20th Sunday in Ordinary Time


by Fr. Chris Valka, CSB

For the past couple of Sundays, we have been learning about the purpose of things:  prayer, activity and even faith itself.  This week, our attention shifts to the immediate consequences of getting the purpose right.

Jesus uses some rather harsh words this weekend:  “I have come to set the earth on fire, and how I wish it were already blazing!”  Not exactly what you would expect from the “Prince of Peace”. . . .

However, we have all heard dozens of quotes that speak to the necessity of difficulty before goodness.  No Pain, No Gain; There is no rainbow without the rain; you don’t get diamonds without time and pressure; and so on and so forth.

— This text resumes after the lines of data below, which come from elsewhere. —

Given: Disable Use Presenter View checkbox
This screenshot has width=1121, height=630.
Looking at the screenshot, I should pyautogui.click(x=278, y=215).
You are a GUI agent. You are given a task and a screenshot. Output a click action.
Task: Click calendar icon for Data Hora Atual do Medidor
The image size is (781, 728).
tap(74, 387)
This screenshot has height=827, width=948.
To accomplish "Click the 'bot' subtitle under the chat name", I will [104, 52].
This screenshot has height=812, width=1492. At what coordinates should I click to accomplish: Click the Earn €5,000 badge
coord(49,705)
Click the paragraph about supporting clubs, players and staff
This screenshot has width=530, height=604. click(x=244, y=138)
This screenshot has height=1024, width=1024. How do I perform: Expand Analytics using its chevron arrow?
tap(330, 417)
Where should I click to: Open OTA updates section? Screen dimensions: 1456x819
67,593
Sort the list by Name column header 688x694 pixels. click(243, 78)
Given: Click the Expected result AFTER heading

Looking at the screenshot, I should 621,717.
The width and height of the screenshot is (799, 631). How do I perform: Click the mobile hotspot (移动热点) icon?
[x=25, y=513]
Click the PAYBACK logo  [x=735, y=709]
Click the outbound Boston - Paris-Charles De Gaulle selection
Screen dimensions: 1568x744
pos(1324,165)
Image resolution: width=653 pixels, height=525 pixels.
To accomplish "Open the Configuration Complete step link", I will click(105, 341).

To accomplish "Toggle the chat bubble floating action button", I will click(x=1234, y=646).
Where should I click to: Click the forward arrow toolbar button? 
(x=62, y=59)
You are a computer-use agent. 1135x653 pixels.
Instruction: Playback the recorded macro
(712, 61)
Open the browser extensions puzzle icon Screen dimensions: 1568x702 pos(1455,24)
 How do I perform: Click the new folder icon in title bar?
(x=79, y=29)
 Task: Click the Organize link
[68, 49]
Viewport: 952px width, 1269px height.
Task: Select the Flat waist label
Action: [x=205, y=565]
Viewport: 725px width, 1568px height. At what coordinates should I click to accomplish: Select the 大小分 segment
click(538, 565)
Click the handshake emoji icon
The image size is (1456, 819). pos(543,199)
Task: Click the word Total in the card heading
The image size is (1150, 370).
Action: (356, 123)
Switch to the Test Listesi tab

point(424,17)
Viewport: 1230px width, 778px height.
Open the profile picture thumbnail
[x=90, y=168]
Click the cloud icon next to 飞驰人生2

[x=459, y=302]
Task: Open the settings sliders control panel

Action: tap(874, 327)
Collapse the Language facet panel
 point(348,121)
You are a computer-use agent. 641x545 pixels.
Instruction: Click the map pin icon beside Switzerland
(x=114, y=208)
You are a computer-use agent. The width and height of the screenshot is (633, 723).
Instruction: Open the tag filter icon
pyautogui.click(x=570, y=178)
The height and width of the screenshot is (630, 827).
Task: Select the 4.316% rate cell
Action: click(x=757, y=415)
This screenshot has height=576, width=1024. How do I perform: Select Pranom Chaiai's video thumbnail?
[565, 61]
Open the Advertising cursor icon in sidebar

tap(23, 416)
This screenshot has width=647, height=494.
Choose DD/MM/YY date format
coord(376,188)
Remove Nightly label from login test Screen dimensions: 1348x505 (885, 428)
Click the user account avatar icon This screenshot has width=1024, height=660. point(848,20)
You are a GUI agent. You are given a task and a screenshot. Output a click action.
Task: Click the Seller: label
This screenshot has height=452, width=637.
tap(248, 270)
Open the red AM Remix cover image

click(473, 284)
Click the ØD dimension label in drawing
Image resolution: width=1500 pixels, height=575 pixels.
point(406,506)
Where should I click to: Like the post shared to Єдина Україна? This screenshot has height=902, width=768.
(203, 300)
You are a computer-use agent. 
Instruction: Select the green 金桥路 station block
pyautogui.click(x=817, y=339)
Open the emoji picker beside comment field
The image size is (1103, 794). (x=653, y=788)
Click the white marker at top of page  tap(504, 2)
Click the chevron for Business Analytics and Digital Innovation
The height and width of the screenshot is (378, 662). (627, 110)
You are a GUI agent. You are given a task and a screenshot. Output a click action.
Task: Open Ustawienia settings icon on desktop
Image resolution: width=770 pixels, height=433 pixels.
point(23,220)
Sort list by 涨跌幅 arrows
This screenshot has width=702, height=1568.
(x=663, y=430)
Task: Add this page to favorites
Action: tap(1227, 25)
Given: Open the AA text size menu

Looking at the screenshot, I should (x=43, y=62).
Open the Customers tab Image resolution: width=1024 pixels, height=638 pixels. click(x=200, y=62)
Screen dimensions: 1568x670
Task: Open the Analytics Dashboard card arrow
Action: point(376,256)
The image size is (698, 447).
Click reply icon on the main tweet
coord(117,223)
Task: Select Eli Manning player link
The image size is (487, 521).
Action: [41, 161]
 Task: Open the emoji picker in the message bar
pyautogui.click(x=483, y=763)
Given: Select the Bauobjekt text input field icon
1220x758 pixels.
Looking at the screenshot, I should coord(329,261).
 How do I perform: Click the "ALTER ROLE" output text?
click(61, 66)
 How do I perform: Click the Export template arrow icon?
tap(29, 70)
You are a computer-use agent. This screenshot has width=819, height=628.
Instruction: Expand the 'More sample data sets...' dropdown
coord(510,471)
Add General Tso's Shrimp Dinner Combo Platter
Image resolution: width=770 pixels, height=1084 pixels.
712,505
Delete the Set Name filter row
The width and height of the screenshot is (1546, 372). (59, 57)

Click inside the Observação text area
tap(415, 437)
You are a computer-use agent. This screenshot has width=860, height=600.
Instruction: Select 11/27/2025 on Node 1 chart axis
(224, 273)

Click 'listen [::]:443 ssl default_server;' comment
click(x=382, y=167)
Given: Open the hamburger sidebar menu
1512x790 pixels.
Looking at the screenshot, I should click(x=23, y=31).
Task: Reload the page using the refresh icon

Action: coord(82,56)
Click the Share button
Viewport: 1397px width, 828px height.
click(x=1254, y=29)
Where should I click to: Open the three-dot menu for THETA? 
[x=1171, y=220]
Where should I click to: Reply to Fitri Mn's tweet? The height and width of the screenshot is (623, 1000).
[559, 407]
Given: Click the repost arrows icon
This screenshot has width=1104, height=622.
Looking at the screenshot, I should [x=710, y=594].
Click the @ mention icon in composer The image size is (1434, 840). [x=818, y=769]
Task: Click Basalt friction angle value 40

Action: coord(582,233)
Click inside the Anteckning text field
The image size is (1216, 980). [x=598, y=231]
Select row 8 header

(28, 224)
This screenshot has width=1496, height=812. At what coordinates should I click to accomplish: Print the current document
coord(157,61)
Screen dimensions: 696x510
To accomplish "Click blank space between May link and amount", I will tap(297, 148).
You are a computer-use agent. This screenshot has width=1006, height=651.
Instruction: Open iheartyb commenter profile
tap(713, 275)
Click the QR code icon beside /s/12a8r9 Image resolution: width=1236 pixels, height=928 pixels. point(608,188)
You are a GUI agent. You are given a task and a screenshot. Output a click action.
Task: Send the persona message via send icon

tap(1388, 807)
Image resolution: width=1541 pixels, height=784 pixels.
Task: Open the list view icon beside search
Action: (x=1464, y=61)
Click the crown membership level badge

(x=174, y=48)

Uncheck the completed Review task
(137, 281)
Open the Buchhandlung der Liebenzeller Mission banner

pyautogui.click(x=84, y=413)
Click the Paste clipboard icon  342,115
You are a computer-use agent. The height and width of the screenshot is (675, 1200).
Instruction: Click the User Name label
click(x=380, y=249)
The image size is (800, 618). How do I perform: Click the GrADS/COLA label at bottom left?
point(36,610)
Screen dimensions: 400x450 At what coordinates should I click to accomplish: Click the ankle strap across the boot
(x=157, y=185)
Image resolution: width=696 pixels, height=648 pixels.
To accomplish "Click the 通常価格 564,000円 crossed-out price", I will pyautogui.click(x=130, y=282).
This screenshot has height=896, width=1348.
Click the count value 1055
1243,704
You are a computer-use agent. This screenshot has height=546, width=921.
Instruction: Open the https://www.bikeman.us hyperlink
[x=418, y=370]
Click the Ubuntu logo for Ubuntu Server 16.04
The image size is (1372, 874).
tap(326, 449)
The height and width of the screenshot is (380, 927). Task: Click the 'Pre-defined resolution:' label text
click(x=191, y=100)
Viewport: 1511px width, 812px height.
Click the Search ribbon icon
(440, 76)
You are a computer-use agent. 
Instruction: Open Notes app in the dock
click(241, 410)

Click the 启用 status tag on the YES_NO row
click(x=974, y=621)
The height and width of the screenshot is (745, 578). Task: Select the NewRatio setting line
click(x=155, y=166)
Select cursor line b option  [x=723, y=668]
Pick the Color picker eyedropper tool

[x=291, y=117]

Anyone who lives their life according to the Gospel is bound to cause discomfort and division with some people in their lives (though we must be careful not to use this as an excuse to cause trouble!)

Thus, we aim for peace and unity, but we should not be surprised if there is division and combat along the way.  Our challenge is not to lose sight of the goal, which brings me to our lives as they are connected to St. Basil’s.

Over the past few weeks, I have noticed a common theme in my conversations about the Parish:  St. Basil’s as a place of encounter.  In these spaces, we encounter God, and other people we would rarely encounter otherwise.  This is a place wHere people can come together – if we want it to be.

Over the past two weeks, I have started hosting a few potluck dinners for couples soon to be married, new parishioners and eventually all of the ministry groups in the parish.  These dinners started because I was thinking about Jesus – a man who was very good at bringing very different people together.  As we know, he often did this over a meal.

But here’s the thing:  he had no real home for entertaining others and no money with which he could purchase food.  So I asked myself how he did all this table ministry?  Then it occurred to me:  he lived in a potluck culture!

So consider this an invitation to extend an invitation to someone else.  If you want to bring people together, let me know and we can use the parish hall.  If you want to host a few friends for dinner, let me know and I will gladly attend.  After all, this is how the Church was built – around a meal with people who desired to know God more.  Such meals are ministry, because they will help us to come together more deeply around the Eucharistic meal each and every Sunday.